В комнате звенела тишина.
Не желая оставаться в темноте, Дэлайла прошла по ковру к высокому светильнику у двери. Она протянула руку и повернула выключатель, но ничего не произошло. Попробовала еще раз, заглянула под большой абажур, даже подкрутила лампочку, чтобы убедиться, все ли работает. Но все равно ничего не происходило.
Дэлайла присела на корточки, пытаясь найти провод. Не найдя его, на четвереньках поползла к телевизору, решив понять, есть ли шнур и вставлен ли он в розетку.
Но не было ни провода, ни розетки. Она огляделась. Не было и выключателей верхнего света. Дэлайла вытащила из кармана телефон и провела пальцем по экрану, чтобы включить его. Потом развернула его, освещая себе комнату, но света хватило, чтобы видеть лишь на несколько шагов вокруг себя. Она ощутила глухой стук колотящегося сердца и уже ставший любимым прилив адреналина, что испытывала, когда смотрела фильмы ужасов с кровавыми сценами. Такое – ее стихия, ей нравилось все страшное и неизвестное. Потому она и пришла сюда.
– Спокойно, Дэлайла, – сказала она себе, попытавшись рассмеяться, но смех получился немного сдавленным.
Ее шаги были странно громкими в тихом доме; казалось, что прикосновения ее ног к дереву звучали, словно сирена, сообщающая о ее присутствии. Все вокруг было зловеще спокойным. Дэлайла отметила, что если бы это происходило в одном из тех фильмов, что она смотрела поздно ночью, пока ее родители спали, сейчас отличный момент, чтобы из-за угла выскочил убийца на ничего не подозревающую жертву и порубил ее на куски. Она не смогла не оглянуться, отчасти ожидая, что там кто-то будет.

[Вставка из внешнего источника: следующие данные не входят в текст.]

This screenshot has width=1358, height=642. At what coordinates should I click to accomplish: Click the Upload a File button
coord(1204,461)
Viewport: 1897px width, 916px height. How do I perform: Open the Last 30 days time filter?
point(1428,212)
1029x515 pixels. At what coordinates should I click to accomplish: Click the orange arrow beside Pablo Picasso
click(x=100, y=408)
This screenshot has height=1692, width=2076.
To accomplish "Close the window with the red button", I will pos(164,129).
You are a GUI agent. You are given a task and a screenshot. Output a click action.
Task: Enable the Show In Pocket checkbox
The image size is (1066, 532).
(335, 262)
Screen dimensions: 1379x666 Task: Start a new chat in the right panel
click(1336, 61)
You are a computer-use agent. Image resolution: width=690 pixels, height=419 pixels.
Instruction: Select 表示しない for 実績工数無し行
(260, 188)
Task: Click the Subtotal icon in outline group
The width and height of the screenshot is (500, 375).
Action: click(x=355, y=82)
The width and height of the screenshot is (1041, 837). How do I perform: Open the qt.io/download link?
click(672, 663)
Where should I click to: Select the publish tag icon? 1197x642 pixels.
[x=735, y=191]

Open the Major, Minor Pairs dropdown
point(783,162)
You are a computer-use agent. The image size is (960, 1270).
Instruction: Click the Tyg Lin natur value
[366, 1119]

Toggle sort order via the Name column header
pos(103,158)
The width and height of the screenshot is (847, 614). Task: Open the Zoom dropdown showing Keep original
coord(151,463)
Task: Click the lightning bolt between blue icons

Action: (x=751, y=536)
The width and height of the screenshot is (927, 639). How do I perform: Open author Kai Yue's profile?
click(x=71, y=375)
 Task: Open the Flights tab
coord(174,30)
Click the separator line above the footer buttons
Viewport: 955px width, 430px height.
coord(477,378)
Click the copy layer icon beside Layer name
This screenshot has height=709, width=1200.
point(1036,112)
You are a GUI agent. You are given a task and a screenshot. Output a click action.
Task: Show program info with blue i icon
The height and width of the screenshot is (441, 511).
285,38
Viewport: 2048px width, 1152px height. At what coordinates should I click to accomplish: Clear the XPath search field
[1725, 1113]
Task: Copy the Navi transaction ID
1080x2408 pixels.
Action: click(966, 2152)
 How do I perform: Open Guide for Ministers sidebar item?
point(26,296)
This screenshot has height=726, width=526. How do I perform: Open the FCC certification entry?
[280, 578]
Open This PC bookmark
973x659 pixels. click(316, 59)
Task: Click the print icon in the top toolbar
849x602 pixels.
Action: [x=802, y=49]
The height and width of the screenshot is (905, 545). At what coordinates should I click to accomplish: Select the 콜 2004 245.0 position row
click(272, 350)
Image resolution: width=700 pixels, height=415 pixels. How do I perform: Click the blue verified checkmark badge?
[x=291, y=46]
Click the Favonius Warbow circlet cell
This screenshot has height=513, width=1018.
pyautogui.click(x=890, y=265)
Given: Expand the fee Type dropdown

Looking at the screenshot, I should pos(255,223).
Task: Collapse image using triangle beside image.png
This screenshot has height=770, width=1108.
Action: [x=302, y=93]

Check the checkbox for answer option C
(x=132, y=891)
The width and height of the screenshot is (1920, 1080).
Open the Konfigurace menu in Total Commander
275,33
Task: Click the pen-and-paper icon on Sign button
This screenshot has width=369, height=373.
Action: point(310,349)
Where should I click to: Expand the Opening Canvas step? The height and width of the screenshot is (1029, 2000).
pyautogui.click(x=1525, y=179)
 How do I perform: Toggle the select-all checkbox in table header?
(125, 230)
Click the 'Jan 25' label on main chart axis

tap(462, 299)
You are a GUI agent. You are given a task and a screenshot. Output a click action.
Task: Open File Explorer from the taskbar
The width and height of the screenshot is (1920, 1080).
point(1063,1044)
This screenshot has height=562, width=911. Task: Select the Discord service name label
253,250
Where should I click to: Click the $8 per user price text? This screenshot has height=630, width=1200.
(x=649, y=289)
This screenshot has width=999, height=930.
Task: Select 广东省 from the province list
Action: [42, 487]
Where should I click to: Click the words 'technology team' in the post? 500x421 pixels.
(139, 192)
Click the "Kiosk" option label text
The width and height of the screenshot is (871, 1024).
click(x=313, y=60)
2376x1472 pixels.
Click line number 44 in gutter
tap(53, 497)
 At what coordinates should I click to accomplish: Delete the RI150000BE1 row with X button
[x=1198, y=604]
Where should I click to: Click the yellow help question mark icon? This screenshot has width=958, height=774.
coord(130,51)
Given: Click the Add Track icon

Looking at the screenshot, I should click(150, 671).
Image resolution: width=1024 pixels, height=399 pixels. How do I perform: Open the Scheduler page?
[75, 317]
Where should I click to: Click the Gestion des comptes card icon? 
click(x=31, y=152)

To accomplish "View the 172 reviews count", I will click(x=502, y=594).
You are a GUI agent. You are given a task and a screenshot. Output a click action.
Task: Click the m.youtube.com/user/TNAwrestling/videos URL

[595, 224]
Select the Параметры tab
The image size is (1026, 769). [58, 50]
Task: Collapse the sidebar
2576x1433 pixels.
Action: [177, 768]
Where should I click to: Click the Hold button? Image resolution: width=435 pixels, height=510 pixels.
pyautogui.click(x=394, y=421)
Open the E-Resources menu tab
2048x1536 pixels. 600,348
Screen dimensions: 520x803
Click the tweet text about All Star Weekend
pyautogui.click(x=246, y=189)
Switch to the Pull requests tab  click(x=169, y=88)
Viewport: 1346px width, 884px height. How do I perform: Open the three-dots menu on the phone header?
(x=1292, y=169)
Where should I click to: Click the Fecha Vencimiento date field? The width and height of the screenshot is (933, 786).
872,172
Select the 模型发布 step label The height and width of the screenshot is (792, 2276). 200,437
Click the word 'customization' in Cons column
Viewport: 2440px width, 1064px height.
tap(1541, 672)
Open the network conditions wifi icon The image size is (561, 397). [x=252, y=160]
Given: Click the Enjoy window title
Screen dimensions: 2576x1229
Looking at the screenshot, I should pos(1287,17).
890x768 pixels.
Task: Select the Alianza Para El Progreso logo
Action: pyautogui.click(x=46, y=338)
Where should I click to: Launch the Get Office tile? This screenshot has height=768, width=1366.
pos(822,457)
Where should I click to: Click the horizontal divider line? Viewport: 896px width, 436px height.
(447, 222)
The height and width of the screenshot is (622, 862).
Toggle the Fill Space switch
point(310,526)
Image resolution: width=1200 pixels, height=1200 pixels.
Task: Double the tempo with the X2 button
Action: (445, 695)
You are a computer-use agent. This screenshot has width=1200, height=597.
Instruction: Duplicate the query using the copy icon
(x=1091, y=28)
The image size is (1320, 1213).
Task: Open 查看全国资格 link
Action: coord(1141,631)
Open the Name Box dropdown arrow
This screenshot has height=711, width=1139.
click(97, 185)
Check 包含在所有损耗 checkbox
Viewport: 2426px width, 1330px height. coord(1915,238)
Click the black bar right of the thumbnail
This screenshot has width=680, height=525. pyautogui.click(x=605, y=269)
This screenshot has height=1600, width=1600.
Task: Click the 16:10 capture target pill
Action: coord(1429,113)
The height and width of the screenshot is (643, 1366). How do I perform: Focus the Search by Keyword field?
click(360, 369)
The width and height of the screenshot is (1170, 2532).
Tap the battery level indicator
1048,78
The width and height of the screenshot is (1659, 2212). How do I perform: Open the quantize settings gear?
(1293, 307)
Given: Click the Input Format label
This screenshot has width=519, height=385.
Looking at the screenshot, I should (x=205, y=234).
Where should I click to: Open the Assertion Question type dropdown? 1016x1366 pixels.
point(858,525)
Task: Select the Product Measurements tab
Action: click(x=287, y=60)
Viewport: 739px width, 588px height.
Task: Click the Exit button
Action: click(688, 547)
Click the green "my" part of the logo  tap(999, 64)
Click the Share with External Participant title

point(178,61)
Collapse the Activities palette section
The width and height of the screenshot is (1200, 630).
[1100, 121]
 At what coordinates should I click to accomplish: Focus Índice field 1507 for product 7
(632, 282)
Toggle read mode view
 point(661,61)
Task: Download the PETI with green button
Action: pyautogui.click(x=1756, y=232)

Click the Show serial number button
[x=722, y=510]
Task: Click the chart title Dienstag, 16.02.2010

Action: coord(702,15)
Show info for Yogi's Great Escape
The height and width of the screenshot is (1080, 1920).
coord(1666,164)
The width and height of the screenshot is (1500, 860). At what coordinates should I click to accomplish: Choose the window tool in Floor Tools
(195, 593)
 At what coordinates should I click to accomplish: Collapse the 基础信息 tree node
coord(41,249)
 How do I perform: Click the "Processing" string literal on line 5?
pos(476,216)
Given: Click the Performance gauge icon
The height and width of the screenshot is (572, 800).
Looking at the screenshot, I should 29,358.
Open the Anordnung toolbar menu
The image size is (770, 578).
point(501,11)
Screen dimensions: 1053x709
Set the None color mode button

Дэлайла всегда верила, что она умнее обычных девушек, но сейчас, когда между ней и входной дверью пролегало такое большое расстояние, она не была в этом уверена. Почему Дом такой тихий? Он нервничает? Растерян? Или выжидает?
Дэлайла написала Гэвину:
«Я на месте. В доме так тихо. Ты уверен, что все в порядке? Он не против?»
Через считанные секунды телефон завибрировал.
«Конечно, уверен».
«Тут очень темно», – ответила она, виновато скривившись и нажав «отправить». Она не хотела выглядеть нервной или попавшей в беду… но в темноте и без огня в камине чувствовала себя неловко.
«Да? – переспросил он и почти сразу добавил: – Мне никогда не нужен был фонарик, но у меня в тумбочке есть свечи».
Она поднялась по лестнице, и перед ней протянулся длинный и темный коридор. На стенах висели фотографии в рамках с изображениями Гэвина, от беззубого мальчика до высокого юноши, каким он был сейчас.
Она приостановилась у большой подборки фотографий. На первой Гэвин стоял один с более простой версией дома позади. На второй – и Гэвин, и дом заметно изменились: они подросли, одни черты теперь выделялись, другие смягчились. И каждая фотография показывала процесс взросления мальчика и усложнения дизайна дома за его спиной.
Дэлайла сообразила, что она стоит перед портретами, которые иначе чем семейными и не назовешь.
У той же стены стоял длинный узкий стол с простой чашей с красными яблоками, что росли на дереве во дворе. Дэлайла отступила на шаг и взглянула на изогнутые ножки стола, которые на концах выглядели как лапы дикого зверя с когтями, впившимися в деревянный пол. Она не знала, почему эта деталь так странно выделялась в Доме, который жил, дышал и вырастил семнадцатилетнего парня, но по телу пробежал озноб.
Она пошла дальше мимо нескольких комнат с открытыми дверями, в окна которых проникал все тот же тусклый свет уходящего дня. В тот раз Дэлайла не обратила на них внимания – в компании Гэвина сложно замечать что-либо еще – но теперь каждый уголок манил ее своими темными секретами.
Дэлайла посветила телефоном в первую комнату. Там все было, как обычно: большая кровать с пушистым белым покрывалом, тумбочка, кресло-качалка в простенке между окнами. В следующей было две одинаково заправленные кровати. Обои были другими только в третьей комнате – вместо моря темно-зеленого цвета там была стена желтых одуванчиков.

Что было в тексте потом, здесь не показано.